La distribuzione dei sottosegretari avverrà entro la settimana, ma dopo la fiducia di martedì e mercoledì. Una saggia cautela della neo-premier (non nuova, a dire il vero), onde non rischiare nulla in sede di voto di fiducia. Meglio non rischiare l’ira degli esclusi. Perché di esclusi ce ne saranno, e non tutti gli appetiti politici verrano soddisfatti.
A destare le maggiori preoccupazioni dell’entourage meloniano è in questa fase Silvio Berlusconi, che ha fatto trapelare intenzioni bellicose: intende trovare una parziale compensazione rispetto a una trattativa per la formazione del nuovo esecutivo che lo ha visto marginalizzato dalla durezza della leader di FdI. Ai limiti dell’umiliazione.
Dicono che il Cavaliere mediti vendetta. Dicono che la sua strategia nell’immediato sia rivendicare una serie di caselle di sottogoverno che suonano tanto come una marcatura “a uomo” dei ministri che Forza Italia rivendicava e che, alla fine, non ha avuto.
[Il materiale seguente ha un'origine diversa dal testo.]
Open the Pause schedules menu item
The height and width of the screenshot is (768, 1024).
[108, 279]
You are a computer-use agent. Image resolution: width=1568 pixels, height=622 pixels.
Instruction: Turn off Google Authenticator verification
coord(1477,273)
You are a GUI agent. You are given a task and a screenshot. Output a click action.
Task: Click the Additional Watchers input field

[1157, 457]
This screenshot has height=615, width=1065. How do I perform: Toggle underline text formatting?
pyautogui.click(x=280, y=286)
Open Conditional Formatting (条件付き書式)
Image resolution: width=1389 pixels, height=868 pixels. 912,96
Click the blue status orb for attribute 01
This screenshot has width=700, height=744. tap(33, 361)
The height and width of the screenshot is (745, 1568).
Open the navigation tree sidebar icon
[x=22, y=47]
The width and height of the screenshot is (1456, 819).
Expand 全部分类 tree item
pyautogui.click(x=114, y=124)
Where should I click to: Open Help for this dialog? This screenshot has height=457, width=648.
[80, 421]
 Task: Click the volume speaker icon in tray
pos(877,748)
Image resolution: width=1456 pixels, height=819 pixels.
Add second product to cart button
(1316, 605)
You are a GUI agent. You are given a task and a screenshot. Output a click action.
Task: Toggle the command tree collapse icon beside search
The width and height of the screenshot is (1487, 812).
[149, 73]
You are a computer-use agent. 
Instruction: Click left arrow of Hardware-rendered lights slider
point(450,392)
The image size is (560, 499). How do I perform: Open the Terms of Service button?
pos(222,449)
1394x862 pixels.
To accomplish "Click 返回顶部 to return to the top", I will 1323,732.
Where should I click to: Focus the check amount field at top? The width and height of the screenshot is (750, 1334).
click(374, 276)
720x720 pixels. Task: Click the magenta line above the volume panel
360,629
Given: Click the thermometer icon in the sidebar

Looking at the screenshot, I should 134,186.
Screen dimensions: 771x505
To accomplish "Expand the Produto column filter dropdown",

Difficile leggere in modo differente la richiesta di mandare Francesco Paolo Sisto alla Giustizia, dove la Meloni ha imposto Carlo Nordio. Va detto, per completezza d’informazione, che il nome di Sisto circola anche per la vicepresidenza del Csm. O meglio, ce lo vorrebbe Berlusconi, nella stessa chiave di guadagnare spazi di controllo nelle materie che lui sente più sensibili, per se stesso e per il suo partito.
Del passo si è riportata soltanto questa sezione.